Output the lines below exactly, please, from the first line until the line with "Viewport: 324px width, 194px height.", counting both.

(Stored data)
****

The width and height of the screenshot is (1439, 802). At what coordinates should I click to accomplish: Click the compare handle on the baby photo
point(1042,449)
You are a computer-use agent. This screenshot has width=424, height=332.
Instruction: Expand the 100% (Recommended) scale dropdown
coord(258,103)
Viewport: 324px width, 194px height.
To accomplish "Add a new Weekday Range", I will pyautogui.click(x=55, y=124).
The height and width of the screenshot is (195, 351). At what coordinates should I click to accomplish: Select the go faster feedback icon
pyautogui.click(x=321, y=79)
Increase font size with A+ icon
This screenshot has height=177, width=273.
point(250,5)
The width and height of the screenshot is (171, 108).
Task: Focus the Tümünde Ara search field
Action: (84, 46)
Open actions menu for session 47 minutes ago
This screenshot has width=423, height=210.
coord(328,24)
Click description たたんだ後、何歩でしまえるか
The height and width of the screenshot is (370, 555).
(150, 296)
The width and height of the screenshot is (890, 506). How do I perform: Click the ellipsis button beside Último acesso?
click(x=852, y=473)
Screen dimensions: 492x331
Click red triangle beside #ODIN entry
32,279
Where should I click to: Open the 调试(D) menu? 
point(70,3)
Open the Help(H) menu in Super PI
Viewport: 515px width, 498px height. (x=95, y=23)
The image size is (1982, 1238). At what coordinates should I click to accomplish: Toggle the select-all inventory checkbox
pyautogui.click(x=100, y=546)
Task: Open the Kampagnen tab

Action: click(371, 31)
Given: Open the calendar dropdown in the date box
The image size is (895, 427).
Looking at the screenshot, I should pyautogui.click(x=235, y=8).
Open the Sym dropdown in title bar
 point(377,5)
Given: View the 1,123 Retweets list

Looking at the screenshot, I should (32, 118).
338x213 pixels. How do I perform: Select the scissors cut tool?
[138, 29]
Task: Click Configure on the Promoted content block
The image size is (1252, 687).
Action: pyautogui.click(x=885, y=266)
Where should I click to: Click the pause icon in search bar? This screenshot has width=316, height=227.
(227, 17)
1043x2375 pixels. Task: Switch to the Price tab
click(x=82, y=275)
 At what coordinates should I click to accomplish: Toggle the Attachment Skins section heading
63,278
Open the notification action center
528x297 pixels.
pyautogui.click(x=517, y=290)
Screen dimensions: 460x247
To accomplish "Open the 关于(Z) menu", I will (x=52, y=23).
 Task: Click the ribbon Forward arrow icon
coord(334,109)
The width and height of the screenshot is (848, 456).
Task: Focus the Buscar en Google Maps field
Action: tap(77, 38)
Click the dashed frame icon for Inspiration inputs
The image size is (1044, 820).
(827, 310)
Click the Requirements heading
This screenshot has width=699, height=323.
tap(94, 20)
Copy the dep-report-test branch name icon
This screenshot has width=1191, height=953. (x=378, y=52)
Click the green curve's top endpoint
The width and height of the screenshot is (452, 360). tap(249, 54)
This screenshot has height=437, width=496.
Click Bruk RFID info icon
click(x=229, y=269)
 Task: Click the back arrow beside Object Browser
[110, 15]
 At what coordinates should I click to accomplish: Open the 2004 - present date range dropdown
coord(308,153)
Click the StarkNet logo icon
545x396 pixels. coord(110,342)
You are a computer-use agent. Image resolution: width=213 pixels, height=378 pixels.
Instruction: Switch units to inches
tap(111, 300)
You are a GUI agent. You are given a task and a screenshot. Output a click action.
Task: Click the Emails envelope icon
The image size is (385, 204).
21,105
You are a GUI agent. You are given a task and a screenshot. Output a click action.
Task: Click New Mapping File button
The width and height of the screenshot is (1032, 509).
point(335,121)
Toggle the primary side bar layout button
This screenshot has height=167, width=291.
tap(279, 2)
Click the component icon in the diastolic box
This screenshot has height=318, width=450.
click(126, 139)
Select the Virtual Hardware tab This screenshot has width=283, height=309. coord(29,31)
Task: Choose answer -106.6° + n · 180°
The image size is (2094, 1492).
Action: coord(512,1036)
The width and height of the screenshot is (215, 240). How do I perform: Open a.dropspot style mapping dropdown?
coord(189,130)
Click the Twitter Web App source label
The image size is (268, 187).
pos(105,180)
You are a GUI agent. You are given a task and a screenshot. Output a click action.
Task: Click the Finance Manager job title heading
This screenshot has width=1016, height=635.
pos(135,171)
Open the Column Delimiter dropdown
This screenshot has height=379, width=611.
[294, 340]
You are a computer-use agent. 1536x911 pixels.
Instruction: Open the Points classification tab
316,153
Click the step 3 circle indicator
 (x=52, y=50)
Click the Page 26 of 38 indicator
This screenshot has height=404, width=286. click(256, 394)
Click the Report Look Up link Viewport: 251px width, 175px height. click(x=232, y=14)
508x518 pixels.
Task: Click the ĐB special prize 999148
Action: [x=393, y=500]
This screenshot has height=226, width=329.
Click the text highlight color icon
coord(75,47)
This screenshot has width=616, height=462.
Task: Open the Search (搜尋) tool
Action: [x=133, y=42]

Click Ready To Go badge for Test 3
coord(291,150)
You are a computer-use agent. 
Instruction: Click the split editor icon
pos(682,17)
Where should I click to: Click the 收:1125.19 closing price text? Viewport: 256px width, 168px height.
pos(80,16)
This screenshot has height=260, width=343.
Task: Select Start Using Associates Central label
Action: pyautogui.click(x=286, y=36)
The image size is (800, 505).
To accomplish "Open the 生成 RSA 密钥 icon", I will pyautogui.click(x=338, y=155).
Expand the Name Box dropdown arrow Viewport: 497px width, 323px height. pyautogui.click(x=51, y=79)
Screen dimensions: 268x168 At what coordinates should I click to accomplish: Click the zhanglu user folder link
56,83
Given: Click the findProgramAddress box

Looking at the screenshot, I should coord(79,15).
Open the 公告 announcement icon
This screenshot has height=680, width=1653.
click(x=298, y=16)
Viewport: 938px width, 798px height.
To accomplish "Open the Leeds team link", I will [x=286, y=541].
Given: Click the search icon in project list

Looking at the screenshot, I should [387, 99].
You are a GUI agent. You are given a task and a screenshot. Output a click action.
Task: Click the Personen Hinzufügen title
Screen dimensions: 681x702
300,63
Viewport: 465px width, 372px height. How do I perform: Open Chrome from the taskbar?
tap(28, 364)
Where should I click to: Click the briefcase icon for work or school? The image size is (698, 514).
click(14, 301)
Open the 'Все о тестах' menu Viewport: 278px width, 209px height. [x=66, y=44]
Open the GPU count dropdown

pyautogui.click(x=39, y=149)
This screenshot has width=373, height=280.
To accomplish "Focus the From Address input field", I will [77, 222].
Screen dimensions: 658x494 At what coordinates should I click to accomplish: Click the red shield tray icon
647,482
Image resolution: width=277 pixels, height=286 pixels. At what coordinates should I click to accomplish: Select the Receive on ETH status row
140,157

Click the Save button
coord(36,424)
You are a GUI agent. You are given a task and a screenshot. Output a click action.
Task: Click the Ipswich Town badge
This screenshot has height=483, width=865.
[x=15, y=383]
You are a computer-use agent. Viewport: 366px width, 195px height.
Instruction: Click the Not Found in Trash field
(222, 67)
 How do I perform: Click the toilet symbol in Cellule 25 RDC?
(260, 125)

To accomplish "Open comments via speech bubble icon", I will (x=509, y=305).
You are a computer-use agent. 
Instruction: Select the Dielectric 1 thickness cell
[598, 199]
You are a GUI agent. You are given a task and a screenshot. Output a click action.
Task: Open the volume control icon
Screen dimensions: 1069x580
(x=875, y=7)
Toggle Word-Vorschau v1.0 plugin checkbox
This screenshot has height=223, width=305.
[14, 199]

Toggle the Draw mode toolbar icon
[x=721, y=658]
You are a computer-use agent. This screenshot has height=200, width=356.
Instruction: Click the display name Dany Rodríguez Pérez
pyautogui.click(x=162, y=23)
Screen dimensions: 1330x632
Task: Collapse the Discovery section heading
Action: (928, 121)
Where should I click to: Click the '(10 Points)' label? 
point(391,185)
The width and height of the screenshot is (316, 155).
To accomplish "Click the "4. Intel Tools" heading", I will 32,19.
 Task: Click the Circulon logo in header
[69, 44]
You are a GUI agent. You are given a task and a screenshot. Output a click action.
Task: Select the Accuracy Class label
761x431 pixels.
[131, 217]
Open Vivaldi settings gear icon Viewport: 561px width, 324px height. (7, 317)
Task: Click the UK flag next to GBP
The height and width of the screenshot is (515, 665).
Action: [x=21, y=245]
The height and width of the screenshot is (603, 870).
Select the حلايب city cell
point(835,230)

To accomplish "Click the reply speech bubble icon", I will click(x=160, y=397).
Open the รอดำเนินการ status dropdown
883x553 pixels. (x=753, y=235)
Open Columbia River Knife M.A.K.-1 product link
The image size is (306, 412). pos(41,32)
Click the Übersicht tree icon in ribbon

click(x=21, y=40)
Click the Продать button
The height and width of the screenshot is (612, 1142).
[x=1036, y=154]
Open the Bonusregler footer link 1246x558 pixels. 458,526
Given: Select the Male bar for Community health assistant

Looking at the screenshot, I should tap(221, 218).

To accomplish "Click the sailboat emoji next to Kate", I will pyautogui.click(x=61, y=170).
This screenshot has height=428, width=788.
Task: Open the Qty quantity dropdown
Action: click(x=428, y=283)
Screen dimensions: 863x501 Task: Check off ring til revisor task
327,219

****

- [Task output]
The width and height of the screenshot is (1439, 802). At what coordinates should I click to accomplish: Click the compare handle on the baby photo
point(1042,449)
You are a computer-use agent. This screenshot has width=424, height=332.
Instruction: Expand the 100% (Recommended) scale dropdown
coord(258,103)
Viewport: 324px width, 194px height.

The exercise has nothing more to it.